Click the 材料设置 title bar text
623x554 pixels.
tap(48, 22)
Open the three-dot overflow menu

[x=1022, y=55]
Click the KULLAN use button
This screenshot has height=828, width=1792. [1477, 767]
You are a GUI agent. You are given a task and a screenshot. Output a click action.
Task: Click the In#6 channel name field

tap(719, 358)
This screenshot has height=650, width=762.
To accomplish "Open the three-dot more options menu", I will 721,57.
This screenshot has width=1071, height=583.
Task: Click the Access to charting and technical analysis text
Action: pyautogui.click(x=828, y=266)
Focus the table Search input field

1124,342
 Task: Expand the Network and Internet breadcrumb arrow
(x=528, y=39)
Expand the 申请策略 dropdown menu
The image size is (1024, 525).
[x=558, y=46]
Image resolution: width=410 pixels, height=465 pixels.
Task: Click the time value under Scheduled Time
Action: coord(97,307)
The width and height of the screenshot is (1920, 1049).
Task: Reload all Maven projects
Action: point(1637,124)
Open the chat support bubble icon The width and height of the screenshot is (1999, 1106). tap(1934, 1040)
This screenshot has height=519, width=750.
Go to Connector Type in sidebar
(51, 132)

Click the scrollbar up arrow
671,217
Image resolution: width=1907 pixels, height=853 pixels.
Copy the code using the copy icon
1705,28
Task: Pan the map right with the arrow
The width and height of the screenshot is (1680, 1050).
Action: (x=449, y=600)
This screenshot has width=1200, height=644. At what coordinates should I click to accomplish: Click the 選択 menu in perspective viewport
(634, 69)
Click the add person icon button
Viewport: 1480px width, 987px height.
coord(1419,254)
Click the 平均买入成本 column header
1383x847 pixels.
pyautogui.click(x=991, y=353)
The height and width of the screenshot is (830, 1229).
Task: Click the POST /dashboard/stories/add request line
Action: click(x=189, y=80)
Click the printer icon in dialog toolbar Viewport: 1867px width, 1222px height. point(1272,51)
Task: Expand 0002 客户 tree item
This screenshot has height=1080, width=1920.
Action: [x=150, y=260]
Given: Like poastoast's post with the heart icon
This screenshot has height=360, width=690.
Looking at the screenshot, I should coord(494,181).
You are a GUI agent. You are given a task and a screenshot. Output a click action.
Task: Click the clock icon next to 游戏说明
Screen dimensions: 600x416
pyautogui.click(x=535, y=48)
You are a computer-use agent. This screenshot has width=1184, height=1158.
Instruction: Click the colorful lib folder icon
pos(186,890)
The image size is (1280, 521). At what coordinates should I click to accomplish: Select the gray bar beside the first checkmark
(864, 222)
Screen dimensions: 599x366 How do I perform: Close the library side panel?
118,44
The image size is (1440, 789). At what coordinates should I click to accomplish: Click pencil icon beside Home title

**WHAT NEEDS TO BE DONE**.
The full listing above needs to be output exactly.

**FINAL ANSWER**.
Click the 材料设置 title bar text
623x554 pixels.
tap(48, 22)
Open the three-dot overflow menu

[x=1022, y=55]
Click the KULLAN use button
This screenshot has height=828, width=1792. [1477, 767]
You are a GUI agent. You are given a task and a screenshot. Output a click action.
Task: Click the In#6 channel name field

tap(719, 358)
This screenshot has height=650, width=762.
To accomplish "Open the three-dot more options menu", I will 721,57.
This screenshot has width=1071, height=583.
Task: Click the Access to charting and technical analysis text
Action: pyautogui.click(x=828, y=266)
Focus the table Search input field

1124,342
 Task: Expand the Network and Internet breadcrumb arrow
(x=528, y=39)
Expand the 申请策略 dropdown menu
The image size is (1024, 525).
[x=558, y=46]
Image resolution: width=410 pixels, height=465 pixels.
Task: Click the time value under Scheduled Time
Action: coord(97,307)
The width and height of the screenshot is (1920, 1049).
Task: Reload all Maven projects
Action: point(1637,124)
Open the chat support bubble icon The width and height of the screenshot is (1999, 1106). tap(1934, 1040)
This screenshot has height=519, width=750.
Go to Connector Type in sidebar
(51, 132)

Click the scrollbar up arrow
671,217
Image resolution: width=1907 pixels, height=853 pixels.
Copy the code using the copy icon
1705,28
Task: Pan the map right with the arrow
The width and height of the screenshot is (1680, 1050).
Action: (x=449, y=600)
This screenshot has width=1200, height=644. At what coordinates should I click to accomplish: Click the 選択 menu in perspective viewport
(634, 69)
Click the add person icon button
Viewport: 1480px width, 987px height.
coord(1419,254)
Click the 平均买入成本 column header
1383x847 pixels.
pyautogui.click(x=991, y=353)
The height and width of the screenshot is (830, 1229).
Task: Click the POST /dashboard/stories/add request line
Action: click(x=189, y=80)
Click the printer icon in dialog toolbar Viewport: 1867px width, 1222px height. point(1272,51)
Task: Expand 0002 客户 tree item
This screenshot has height=1080, width=1920.
Action: [x=150, y=260]
Given: Like poastoast's post with the heart icon
This screenshot has height=360, width=690.
Looking at the screenshot, I should coord(494,181).
You are a GUI agent. You are given a task and a screenshot. Output a click action.
Task: Click the clock icon next to 游戏说明
Screen dimensions: 600x416
pyautogui.click(x=535, y=48)
You are a computer-use agent. This screenshot has width=1184, height=1158.
Instruction: Click the colorful lib folder icon
pos(186,890)
The image size is (1280, 521). At what coordinates should I click to accomplish: Select the gray bar beside the first checkmark
(864, 222)
Screen dimensions: 599x366 How do I perform: Close the library side panel?
118,44
The image size is (1440, 789). At what coordinates should I click to accomplish: Click pencil icon beside Home title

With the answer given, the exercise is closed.